Quelque part, la vie est un gouffre profond duquel jaillit parfois une lumière, mais une pure lumière, dangereusement puissante. Je me suis donné ce moment d’arrêt, j’ai laissé la plume sécher, et j’ai plongé dans le vague. Que fais-je à écrire ces moments révolus ? Cette vie a-t-elle un sens ? Si j’ai vécu, n’ai-je vécu que pour ce passé qui me hante ? Douloureux passé, heureux ou malheureux, qui dans mon confinement, fait resurgir inlassablement ma secrète et incisive intimité ? Tout ce qui est advenu à la suite de cet événement, n’a été qu’une greffe mûrie au vermeil de ma souffrance, fruit mûri jusqu’au renoncement le plus radical. Je suis entré en errance et la vie m’a semblé insipide.

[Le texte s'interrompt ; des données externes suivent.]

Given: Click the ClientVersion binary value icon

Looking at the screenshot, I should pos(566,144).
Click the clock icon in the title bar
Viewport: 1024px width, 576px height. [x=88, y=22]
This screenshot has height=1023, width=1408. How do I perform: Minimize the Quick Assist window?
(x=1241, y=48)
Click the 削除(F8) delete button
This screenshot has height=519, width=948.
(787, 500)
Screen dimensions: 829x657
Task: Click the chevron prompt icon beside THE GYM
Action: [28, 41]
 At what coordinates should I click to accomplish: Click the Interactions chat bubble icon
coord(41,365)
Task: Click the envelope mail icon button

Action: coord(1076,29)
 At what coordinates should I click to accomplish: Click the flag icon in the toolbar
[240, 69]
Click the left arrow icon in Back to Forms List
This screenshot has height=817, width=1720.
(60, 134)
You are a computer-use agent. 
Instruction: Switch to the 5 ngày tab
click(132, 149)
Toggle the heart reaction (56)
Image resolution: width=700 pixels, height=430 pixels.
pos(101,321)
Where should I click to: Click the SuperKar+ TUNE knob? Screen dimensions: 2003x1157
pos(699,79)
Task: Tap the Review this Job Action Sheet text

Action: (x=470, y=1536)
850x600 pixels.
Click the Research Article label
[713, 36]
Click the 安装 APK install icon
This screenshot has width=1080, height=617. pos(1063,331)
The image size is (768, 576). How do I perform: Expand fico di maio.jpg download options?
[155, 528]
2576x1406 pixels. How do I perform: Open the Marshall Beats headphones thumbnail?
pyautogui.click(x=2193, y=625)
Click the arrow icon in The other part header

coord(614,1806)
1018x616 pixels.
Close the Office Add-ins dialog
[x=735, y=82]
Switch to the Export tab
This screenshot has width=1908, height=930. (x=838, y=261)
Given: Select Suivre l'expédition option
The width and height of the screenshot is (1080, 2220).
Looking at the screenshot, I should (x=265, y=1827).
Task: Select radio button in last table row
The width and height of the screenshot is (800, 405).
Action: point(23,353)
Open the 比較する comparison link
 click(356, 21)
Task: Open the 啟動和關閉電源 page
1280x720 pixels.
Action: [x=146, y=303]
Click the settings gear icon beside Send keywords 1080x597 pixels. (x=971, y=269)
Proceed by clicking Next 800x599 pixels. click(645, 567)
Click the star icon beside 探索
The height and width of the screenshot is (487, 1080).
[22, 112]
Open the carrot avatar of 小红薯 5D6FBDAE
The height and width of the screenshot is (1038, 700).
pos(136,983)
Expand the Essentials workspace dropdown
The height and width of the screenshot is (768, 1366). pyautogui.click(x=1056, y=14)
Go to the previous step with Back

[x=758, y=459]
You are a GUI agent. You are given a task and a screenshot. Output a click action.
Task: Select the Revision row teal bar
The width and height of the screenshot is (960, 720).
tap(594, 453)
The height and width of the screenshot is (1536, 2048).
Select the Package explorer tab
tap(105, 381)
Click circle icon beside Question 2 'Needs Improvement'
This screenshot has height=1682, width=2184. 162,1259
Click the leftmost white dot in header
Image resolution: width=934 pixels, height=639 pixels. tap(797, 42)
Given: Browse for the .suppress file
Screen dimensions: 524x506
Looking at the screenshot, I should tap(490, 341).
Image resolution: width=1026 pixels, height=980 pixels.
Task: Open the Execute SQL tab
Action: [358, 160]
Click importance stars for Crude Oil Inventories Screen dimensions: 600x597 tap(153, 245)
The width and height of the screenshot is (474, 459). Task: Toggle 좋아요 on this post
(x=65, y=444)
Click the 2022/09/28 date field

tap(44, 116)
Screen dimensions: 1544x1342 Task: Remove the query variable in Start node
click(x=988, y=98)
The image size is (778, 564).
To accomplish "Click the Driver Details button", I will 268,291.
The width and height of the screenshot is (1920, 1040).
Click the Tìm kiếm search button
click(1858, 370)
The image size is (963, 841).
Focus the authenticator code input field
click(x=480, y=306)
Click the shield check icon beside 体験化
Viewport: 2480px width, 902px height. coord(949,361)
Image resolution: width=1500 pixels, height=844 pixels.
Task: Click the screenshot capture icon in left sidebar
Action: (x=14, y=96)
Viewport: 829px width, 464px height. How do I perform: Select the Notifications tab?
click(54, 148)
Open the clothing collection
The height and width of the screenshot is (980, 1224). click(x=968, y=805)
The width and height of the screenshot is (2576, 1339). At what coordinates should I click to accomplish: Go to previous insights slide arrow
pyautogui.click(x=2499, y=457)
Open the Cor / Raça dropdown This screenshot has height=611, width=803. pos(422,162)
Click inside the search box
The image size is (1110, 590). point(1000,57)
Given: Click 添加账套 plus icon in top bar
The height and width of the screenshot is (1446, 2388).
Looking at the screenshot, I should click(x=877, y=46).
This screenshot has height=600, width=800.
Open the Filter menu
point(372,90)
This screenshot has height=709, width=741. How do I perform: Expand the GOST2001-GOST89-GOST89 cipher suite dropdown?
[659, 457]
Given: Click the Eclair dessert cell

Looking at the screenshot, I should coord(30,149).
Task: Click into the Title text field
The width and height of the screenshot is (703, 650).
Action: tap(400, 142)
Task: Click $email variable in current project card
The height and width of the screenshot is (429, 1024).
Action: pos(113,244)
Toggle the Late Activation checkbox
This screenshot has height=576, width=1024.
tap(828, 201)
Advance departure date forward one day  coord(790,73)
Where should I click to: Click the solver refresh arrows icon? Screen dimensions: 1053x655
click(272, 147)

Cela survint quand je décidai de m’installer, durant cet été caniculaire, dans un petit village au sud de la France. Il me fallait oublier les mouvements incessants de la capitale. L’atmosphère y était particulièrement pesante. Le jour, Paris croulait de léthargie mortifère ; la nuit, la béance orgiaque faisait de la ville un ventre ouvert à la putride effervescence. Les boites de nuit croulaient dans les sueurs bestiales, et la débauche de chair avide, dans des troubles quasi insurmontables. Rosamonde m’y entraînait avec la vanité des femmes désœuvrées. Elle s’essayait à une multitude de sensations mondaines et je dirais même discourtoises. Elle se vautrait dans les cocktails parisiens insipides où régnait un ennui saumâtre, tout en se donnant des airs faussement indignés. Elle se flattait d’être encore convoitée. Pourquoi avais-je ainsi succombé à ses appels de veuve joyeuse ? Pourquoi avais-je été fasciné par ses airs de femme fatale ? Aujourd’hui, je me le demande encore. Du talon haut jusqu’à la courbure des hanches, du regard mascara à la bouche ensanglantée, tout sonnait la platitude et la fausseté. Son despotisme était à la mesure de ses lingots d’or, transformés pour la plupart dans les rivières factices des diamants que son cou arborait avec hauteur.